In a non-collocated setting, we often don’t get insight into tonality, let alone into eye rolls or people shifting in their seats. This provides us with a less complete picture of what is going on. Albert Mehrabian also says that if there is a conflict between content, tonality, and visual, the latter ones will always win over the content. In other words, in a collocated setting the real message will more clearly shine through.
Another aspect of communication – and of agile software development – is the feedback loop. Many online communication channels will have a longer feedback loop than face-to-face communication, making conversations harder to manage and less efficient in general.
Richer communication channels therefore will use as much of the visual and auditive attributes of communication as possible while reducing the feedback loop. As an example, a video chat is richer than an instant messaging session, which is richer than an email conversation.
Mitigating communication challenges
At this point you might believe that I feel that non-collocated teams cannot be as effective as collocated teams. But that is not what I believe. I have long worked in a dispersed team with mostly individual team members spread across multiple countries in Asia, Europe and North-America, many timezones apart. For sure it would have been easier to all sit together in the same room with access to white boards, walls full of stickies and charts acting as information radiators, congregate around a water cooler and grabbing a beer after work.

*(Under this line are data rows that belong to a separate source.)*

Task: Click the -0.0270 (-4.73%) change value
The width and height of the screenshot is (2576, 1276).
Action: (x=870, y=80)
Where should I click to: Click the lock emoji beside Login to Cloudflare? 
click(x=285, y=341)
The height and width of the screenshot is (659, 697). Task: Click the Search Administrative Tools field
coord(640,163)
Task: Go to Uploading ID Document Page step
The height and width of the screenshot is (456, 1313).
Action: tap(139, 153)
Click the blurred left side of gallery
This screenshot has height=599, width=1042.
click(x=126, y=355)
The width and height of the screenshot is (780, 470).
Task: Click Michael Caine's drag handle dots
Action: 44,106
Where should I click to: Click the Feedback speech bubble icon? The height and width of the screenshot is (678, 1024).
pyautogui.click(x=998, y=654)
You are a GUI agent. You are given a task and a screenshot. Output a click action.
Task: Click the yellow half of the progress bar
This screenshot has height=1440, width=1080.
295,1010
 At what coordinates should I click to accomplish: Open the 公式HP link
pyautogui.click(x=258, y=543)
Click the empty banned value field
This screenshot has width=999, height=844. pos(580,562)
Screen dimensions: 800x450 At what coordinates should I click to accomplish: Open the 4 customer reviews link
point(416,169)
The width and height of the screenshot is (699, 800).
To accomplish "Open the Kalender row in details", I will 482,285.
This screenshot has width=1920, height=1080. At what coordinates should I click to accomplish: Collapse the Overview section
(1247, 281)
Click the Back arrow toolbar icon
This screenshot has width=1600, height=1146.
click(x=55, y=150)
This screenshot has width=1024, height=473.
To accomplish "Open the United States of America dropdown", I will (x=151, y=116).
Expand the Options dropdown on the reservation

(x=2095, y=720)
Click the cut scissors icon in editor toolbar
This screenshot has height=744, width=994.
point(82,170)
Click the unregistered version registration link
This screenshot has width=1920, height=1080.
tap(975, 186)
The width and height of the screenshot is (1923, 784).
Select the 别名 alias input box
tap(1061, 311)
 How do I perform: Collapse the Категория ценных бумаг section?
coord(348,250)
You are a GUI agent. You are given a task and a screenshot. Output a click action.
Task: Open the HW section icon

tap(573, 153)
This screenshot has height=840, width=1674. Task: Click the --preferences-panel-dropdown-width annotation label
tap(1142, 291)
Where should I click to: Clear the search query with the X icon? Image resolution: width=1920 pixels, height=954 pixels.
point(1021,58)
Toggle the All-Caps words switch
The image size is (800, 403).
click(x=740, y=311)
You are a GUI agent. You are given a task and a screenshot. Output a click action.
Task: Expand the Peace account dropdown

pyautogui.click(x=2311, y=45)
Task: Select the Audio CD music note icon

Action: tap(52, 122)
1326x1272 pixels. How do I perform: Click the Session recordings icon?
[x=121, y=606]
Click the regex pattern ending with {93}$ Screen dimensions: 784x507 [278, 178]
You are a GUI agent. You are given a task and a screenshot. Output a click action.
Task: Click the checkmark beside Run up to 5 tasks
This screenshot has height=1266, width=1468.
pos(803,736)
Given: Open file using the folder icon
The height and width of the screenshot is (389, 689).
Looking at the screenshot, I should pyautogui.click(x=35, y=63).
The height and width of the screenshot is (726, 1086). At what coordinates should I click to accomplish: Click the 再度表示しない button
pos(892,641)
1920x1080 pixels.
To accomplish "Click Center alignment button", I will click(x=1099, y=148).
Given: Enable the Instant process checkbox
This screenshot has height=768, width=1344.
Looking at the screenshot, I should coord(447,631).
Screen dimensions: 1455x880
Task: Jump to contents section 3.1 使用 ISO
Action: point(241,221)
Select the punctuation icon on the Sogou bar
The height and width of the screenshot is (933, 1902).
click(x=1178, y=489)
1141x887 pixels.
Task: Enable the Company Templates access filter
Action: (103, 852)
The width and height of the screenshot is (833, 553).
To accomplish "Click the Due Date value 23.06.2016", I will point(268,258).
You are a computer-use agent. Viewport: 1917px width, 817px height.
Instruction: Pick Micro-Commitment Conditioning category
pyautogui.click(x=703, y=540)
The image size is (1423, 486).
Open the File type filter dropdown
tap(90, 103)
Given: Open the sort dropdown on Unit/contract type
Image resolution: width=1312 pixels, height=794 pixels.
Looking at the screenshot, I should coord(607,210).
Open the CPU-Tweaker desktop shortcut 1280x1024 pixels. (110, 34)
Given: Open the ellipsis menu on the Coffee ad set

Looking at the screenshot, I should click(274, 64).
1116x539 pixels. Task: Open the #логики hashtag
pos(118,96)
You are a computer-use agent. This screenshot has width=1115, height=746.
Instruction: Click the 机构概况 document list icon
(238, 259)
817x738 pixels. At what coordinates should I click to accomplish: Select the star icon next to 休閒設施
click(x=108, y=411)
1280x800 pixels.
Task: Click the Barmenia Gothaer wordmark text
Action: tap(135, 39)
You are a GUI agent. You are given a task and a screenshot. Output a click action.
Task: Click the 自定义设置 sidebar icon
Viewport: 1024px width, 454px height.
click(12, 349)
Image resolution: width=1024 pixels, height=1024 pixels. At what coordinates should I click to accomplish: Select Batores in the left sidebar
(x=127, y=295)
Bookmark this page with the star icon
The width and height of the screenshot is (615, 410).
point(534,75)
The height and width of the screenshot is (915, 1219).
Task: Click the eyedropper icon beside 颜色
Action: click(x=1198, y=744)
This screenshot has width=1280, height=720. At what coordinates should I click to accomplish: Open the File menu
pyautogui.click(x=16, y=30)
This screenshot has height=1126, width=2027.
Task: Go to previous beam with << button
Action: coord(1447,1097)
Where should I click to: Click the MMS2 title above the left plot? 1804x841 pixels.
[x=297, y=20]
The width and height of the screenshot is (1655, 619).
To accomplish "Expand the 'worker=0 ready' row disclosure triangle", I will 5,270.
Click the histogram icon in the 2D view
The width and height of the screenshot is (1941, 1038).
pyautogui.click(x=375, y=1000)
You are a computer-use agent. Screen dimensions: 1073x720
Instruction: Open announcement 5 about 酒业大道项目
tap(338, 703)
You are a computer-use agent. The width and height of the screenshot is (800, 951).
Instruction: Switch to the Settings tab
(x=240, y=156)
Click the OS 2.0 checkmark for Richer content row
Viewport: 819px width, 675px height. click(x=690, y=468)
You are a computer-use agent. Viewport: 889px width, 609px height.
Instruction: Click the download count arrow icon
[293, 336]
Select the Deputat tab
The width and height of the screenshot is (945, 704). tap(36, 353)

Understanding the shortcomings of our environment, we actively worked to replicate as much of the collocated environment as we could:
- having a dedicated water cooler instant messaging channel to just talk about stuff;
- prefacing our morning standup meeting with a 15 min chat around the water cooler to connect on a personal level;
- introducing an additional standup at the end of the working day in the East to align even more;
- as much as possible pair working on presentations, documents and so on;
- agreeing on basic housekeeping rules to ensure the quality and usability of our ever-expanding knowledge base;
- having a team web page with team member pictures and some personal info;
- experimenting with tools that provided us with a sense of working in the same office of which the layout was designed by ourselves;
- using tools that allowed us to collaborate much in the same way as we would in person;
- even using handheld whiteboards to quickly doodle and just hold up to the web cam;
- and above all, always choose for the richest means of communication available.
On top of all of the above, we also ensured we could work together in person twice a year or so.
Is the agile manifesto wrong, then?
I don’t disagree with the aforementioned principle of the agile manifesto, but I also don’t think that a lack of collocation results in a lack of efficiency or productivity. Today, there is no excuse for any professional to resort to long threads of time-consuming emails when one can simply pick up the phone or start a video chat. The actions listed above are only a start, many more actions and experiments are possible. Find what your team needs to be effective in an online world, experiment often learns, and continue with what works.
Yes, being collocated makes communication easier, which in turn makes it easier to be efficient and productive. However, a lack of collocation does not prevent you from being productive. Take care and keep being productive!